**Exercise directions:** Return verbatim the lines in the records below between the line containing "You are a computer-use agent. The image size is (411, 456)." and the line containing "I will 300,206.", inclusive.

**Dataset records:**
------------------------------

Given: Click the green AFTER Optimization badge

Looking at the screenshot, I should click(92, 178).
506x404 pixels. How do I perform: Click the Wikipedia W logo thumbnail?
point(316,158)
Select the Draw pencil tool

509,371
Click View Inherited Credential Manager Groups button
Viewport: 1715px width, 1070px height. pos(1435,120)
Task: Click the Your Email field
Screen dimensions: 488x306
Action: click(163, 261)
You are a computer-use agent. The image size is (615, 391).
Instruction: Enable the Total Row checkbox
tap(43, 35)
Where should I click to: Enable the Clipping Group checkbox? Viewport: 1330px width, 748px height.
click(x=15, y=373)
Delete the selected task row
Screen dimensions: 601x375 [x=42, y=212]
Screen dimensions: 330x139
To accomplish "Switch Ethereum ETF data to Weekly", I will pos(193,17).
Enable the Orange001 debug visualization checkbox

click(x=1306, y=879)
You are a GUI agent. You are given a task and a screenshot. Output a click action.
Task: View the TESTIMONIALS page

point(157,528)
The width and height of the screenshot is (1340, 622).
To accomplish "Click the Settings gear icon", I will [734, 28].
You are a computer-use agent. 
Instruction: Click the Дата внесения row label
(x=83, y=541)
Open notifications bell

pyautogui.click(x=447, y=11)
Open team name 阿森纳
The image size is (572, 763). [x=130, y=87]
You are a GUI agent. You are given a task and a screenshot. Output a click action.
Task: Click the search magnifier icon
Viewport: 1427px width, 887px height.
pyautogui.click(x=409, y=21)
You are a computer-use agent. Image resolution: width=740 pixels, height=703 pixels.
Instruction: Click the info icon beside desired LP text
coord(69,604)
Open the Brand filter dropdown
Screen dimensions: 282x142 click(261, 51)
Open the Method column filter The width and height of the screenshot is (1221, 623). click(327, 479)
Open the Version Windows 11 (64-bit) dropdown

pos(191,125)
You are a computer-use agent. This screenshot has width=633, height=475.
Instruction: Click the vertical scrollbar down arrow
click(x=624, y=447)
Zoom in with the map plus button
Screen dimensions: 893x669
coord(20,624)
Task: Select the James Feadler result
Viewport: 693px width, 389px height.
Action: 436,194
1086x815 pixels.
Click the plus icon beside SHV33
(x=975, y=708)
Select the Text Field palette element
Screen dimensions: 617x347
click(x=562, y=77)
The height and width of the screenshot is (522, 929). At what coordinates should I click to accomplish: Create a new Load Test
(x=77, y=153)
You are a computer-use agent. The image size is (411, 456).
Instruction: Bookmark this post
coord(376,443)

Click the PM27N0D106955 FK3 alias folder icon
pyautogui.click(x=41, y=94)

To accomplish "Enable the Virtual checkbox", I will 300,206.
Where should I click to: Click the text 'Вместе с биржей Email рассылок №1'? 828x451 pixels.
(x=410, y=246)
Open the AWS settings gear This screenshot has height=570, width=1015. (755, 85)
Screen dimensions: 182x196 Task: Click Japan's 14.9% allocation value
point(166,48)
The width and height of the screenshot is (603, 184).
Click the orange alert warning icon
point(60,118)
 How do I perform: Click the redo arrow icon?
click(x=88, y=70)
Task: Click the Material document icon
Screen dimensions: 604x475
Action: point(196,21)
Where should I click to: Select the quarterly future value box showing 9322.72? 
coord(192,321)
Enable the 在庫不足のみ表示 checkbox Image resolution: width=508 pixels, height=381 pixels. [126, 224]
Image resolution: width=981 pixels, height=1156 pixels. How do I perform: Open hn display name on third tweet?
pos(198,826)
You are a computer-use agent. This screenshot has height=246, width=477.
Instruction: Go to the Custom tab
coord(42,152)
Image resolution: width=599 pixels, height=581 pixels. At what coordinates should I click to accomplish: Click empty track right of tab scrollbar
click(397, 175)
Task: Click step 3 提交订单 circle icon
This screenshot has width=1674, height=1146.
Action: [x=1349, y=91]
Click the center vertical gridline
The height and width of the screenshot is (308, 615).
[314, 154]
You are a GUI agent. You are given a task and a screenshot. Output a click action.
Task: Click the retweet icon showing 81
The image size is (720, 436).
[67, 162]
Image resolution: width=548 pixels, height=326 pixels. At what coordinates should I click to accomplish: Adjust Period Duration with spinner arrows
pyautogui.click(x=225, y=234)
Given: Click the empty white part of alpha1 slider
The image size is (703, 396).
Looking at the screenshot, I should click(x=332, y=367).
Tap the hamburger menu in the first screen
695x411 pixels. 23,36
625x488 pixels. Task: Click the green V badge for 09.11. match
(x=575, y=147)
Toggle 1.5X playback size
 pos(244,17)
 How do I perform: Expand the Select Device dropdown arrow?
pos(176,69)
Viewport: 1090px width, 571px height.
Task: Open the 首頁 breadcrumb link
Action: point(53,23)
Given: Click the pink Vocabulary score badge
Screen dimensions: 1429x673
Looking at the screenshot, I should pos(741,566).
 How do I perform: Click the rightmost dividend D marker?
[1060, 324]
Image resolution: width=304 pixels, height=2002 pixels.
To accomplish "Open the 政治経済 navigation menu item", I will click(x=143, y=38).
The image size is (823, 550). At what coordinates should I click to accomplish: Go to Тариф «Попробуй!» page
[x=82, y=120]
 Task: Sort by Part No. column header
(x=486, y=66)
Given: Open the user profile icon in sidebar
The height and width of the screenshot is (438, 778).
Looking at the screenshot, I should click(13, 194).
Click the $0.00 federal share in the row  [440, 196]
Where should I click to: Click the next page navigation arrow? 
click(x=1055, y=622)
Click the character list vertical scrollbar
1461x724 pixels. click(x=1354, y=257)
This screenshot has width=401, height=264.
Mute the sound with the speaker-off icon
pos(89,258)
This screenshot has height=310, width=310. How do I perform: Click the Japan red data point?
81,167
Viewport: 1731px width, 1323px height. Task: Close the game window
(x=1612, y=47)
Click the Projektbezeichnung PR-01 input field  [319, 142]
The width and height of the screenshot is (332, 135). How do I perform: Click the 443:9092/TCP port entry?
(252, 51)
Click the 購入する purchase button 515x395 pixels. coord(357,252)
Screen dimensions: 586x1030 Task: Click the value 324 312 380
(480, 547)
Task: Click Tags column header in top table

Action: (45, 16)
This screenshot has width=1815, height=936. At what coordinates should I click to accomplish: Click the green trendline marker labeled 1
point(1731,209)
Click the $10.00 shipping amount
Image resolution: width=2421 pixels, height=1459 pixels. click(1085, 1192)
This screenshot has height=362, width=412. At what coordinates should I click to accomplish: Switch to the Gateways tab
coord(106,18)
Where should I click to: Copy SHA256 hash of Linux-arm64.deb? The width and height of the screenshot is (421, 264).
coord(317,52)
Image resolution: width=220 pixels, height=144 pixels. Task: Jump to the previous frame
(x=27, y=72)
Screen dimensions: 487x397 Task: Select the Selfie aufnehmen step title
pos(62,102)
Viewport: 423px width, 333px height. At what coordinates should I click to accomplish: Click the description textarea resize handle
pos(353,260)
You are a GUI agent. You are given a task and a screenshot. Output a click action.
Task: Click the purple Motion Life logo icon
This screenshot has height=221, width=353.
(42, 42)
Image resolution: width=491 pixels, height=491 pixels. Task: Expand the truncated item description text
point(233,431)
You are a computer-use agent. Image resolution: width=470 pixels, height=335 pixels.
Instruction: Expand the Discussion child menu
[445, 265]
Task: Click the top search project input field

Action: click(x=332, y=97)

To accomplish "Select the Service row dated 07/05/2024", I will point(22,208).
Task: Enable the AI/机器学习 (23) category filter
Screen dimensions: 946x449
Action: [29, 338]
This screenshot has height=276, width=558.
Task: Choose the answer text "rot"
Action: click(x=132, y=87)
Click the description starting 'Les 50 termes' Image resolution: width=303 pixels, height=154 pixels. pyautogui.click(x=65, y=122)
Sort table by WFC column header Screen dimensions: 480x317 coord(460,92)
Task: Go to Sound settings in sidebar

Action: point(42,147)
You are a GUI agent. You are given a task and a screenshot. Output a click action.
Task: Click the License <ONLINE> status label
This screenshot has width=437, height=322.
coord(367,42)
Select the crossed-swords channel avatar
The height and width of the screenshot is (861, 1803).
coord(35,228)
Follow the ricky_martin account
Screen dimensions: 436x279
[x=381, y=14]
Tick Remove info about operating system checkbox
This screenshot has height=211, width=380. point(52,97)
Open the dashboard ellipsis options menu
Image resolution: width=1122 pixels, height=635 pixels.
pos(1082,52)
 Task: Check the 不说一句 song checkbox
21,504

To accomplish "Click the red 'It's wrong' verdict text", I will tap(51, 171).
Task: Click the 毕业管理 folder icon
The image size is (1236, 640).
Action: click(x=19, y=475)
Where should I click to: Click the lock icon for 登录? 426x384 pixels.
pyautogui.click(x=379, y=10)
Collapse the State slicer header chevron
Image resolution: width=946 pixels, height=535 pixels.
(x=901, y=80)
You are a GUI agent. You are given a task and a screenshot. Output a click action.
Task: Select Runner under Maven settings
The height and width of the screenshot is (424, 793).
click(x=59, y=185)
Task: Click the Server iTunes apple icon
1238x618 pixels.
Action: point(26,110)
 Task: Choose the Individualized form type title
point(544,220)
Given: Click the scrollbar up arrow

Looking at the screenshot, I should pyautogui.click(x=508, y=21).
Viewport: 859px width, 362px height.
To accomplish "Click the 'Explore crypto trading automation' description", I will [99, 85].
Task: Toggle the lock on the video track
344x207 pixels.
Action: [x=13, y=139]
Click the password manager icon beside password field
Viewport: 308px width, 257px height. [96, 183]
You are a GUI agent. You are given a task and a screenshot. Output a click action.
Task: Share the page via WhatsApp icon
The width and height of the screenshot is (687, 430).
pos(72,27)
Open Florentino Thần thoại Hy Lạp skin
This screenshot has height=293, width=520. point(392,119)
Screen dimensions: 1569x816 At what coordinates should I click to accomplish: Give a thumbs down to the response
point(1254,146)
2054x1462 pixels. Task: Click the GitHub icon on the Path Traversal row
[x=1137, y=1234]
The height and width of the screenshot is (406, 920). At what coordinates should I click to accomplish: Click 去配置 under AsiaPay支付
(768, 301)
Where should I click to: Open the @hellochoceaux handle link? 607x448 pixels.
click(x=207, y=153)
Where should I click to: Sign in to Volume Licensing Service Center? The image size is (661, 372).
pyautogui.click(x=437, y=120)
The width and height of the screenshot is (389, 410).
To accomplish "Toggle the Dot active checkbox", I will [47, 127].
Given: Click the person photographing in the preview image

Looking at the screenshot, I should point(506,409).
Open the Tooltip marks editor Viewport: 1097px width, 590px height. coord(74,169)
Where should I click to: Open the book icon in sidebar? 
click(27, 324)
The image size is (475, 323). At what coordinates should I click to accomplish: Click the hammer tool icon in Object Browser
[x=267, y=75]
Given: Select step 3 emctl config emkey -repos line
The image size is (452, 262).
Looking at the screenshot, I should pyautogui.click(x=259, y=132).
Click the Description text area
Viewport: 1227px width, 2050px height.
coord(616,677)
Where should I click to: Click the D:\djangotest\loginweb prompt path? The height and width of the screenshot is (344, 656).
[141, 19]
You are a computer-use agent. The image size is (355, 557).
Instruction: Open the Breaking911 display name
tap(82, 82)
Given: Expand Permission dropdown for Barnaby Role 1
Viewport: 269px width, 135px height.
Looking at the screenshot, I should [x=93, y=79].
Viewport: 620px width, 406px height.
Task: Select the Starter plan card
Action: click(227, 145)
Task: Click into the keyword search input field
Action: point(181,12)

------------------------------

**Full response:**
You are a computer-use agent. The image size is (411, 456).
Instruction: Bookmark this post
coord(376,443)

Click the PM27N0D106955 FK3 alias folder icon
pyautogui.click(x=41, y=94)

To accomplish "Enable the Virtual checkbox", I will 300,206.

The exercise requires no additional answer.